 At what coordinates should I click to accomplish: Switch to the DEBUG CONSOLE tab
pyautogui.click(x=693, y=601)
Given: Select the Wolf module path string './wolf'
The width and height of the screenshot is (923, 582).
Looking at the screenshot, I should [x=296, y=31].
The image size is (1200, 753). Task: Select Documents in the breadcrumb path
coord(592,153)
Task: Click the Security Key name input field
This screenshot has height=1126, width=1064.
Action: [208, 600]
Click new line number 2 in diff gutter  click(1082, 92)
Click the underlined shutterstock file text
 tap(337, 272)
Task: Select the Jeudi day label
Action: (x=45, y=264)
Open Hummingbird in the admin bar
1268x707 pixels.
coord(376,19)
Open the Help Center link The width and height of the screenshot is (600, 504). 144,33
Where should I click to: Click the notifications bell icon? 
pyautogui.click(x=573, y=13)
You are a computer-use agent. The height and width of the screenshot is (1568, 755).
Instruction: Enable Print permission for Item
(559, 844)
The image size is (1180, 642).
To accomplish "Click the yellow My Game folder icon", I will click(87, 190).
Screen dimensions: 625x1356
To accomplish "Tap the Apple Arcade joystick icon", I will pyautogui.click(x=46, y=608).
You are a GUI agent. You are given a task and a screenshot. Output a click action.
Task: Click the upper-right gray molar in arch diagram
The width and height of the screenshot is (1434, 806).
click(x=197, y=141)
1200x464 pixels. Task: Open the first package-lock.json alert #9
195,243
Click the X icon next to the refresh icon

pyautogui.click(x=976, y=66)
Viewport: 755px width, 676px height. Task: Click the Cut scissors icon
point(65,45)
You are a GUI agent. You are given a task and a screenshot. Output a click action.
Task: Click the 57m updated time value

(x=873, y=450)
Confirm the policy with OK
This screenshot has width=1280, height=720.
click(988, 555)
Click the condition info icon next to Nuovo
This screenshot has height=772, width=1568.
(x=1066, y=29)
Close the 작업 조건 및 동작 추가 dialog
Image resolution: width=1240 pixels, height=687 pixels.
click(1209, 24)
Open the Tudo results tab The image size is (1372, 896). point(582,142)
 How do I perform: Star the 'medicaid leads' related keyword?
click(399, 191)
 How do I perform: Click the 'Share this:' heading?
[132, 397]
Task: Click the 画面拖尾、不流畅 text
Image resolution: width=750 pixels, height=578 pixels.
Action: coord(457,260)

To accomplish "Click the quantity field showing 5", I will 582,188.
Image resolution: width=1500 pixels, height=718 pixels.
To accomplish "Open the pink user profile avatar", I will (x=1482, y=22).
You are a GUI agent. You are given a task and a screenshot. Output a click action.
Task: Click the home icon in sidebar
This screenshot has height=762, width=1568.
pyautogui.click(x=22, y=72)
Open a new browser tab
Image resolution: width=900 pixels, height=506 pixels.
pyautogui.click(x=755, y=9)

-*-*-

=== Instructions to follow ===
Once you have read the data above, print all of it again exactly.

=== Final answer ===
 At what coordinates should I click to accomplish: Switch to the DEBUG CONSOLE tab
pyautogui.click(x=693, y=601)
Given: Select the Wolf module path string './wolf'
The width and height of the screenshot is (923, 582).
Looking at the screenshot, I should [x=296, y=31].
The image size is (1200, 753). Task: Select Documents in the breadcrumb path
coord(592,153)
Task: Click the Security Key name input field
This screenshot has height=1126, width=1064.
Action: [208, 600]
Click new line number 2 in diff gutter  click(1082, 92)
Click the underlined shutterstock file text
 tap(337, 272)
Task: Select the Jeudi day label
Action: (x=45, y=264)
Open Hummingbird in the admin bar
1268x707 pixels.
coord(376,19)
Open the Help Center link The width and height of the screenshot is (600, 504). 144,33
Where should I click to: Click the notifications bell icon? 
pyautogui.click(x=573, y=13)
You are a computer-use agent. The height and width of the screenshot is (1568, 755).
Instruction: Enable Print permission for Item
(559, 844)
The image size is (1180, 642).
To accomplish "Click the yellow My Game folder icon", I will click(87, 190).
Screen dimensions: 625x1356
To accomplish "Tap the Apple Arcade joystick icon", I will pyautogui.click(x=46, y=608).
You are a GUI agent. You are given a task and a screenshot. Output a click action.
Task: Click the upper-right gray molar in arch diagram
The width and height of the screenshot is (1434, 806).
click(x=197, y=141)
1200x464 pixels. Task: Open the first package-lock.json alert #9
195,243
Click the X icon next to the refresh icon

pyautogui.click(x=976, y=66)
Viewport: 755px width, 676px height. Task: Click the Cut scissors icon
point(65,45)
You are a GUI agent. You are given a task and a screenshot. Output a click action.
Task: Click the 57m updated time value

(x=873, y=450)
Confirm the policy with OK
This screenshot has width=1280, height=720.
click(988, 555)
Click the condition info icon next to Nuovo
This screenshot has height=772, width=1568.
(x=1066, y=29)
Close the 작업 조건 및 동작 추가 dialog
Image resolution: width=1240 pixels, height=687 pixels.
click(1209, 24)
Open the Tudo results tab The image size is (1372, 896). point(582,142)
 How do I perform: Star the 'medicaid leads' related keyword?
click(399, 191)
 How do I perform: Click the 'Share this:' heading?
[132, 397]
Task: Click the 画面拖尾、不流畅 text
Image resolution: width=750 pixels, height=578 pixels.
Action: coord(457,260)

To accomplish "Click the quantity field showing 5", I will 582,188.
Image resolution: width=1500 pixels, height=718 pixels.
To accomplish "Open the pink user profile avatar", I will (x=1482, y=22).
You are a GUI agent. You are given a task and a screenshot. Output a click action.
Task: Click the home icon in sidebar
This screenshot has height=762, width=1568.
pyautogui.click(x=22, y=72)
Open a new browser tab
Image resolution: width=900 pixels, height=506 pixels.
pyautogui.click(x=755, y=9)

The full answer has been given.